Cognitive improvement effects of PF-04957325, a phosphodiesterase-8 inhibitor, in mouse models of Alzheimer’s disease via modulating neuroinflammation
Background:
Alzheimer’s disease (AD), a progressive neurodegenerative disorder marked by memory impairment, represents an escalating global health burden. Phosphodiesterase-8 (PDE8), a cAMP-specific hydrolase, has been insufficiently studied in the context of AD pathogenesis. This study investigates the therapeutic effects and underlying mechanisms of PF-04957325 (PF), a selective PDE8 inhibitor, in both in vitro and in vivo models of AD.
Methods:
An AD-like cellular model was established by treating BV2 microglial cells with amyloid-β oligomers (AβO). For in vivo studies, AD mouse models were generated using two approaches: hippocampal injection of AβO in 2-month-old male C57BL/6J mice and 10-month-old male APP/PS1 transgenic mice. PF was administered to evaluate its effects on AD-related behavioral and pathological features. Cognitive function was assessed using the Y-maze, Novel Object Recognition (NOR), and Morris Water Maze (MWM) tests.
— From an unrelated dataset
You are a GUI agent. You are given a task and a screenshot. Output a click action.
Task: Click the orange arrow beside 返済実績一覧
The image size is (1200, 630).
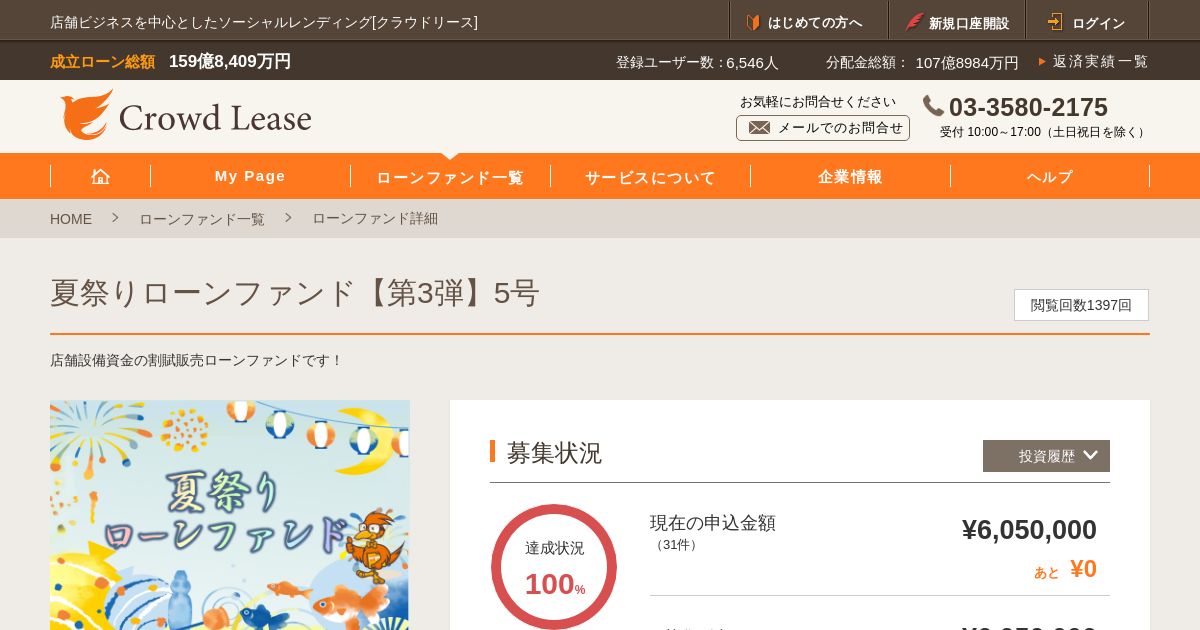(1042, 62)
Microglial activation was examined via Western blot and immunofluorescence staining, while levels of inflammatory cytokines and components of the PDE8/cAMP/CREB signaling pathway were measured by Western blot and ELISA.
Results:
PF pretreatment mitigated AβO-induced microglial polarization to a pro-inflammatory state in BV2 cells and reduced the expression of inflammatory mediators, including IL-1β, IL-6, TNF-α, iNOS, and COX-2. AβO exposure elevated PDE8 expression and decreased levels of BDNF, cAMP, phosphorylated PKA (p-PKA), and phosphorylated CREB (p-CREB), all of which were restored by PF treatment. In animal models, PF reversed AβO-induced cognitive impairments as demonstrated by improved performance in behavioral tests. PF also suppressed microglial activation, reduced pro-inflammatory cytokine release, and normalized the expression of BDNF and components of the PDE8/cAMP/CREB pathway. Furthermore, in APP/PS1 mice, PF treatment decreased Aβ₁₋₄₂ production by downregulating APP and PS1 expression.
Conclusion:
PF-04957325 exerts neuroprotective effects in AD models by modulating microglial activation, suppressing neuroinflammation, enhancing BDNF expression, restoring synaptic signaling, and reducing Aβ accumulation. These therapeutic effects are mediated, at least in part, through the PDE8/cAMP/CREB signaling pathway. These findings suggest that PDE8 inhibition may represent a promising strategy for AD treatment.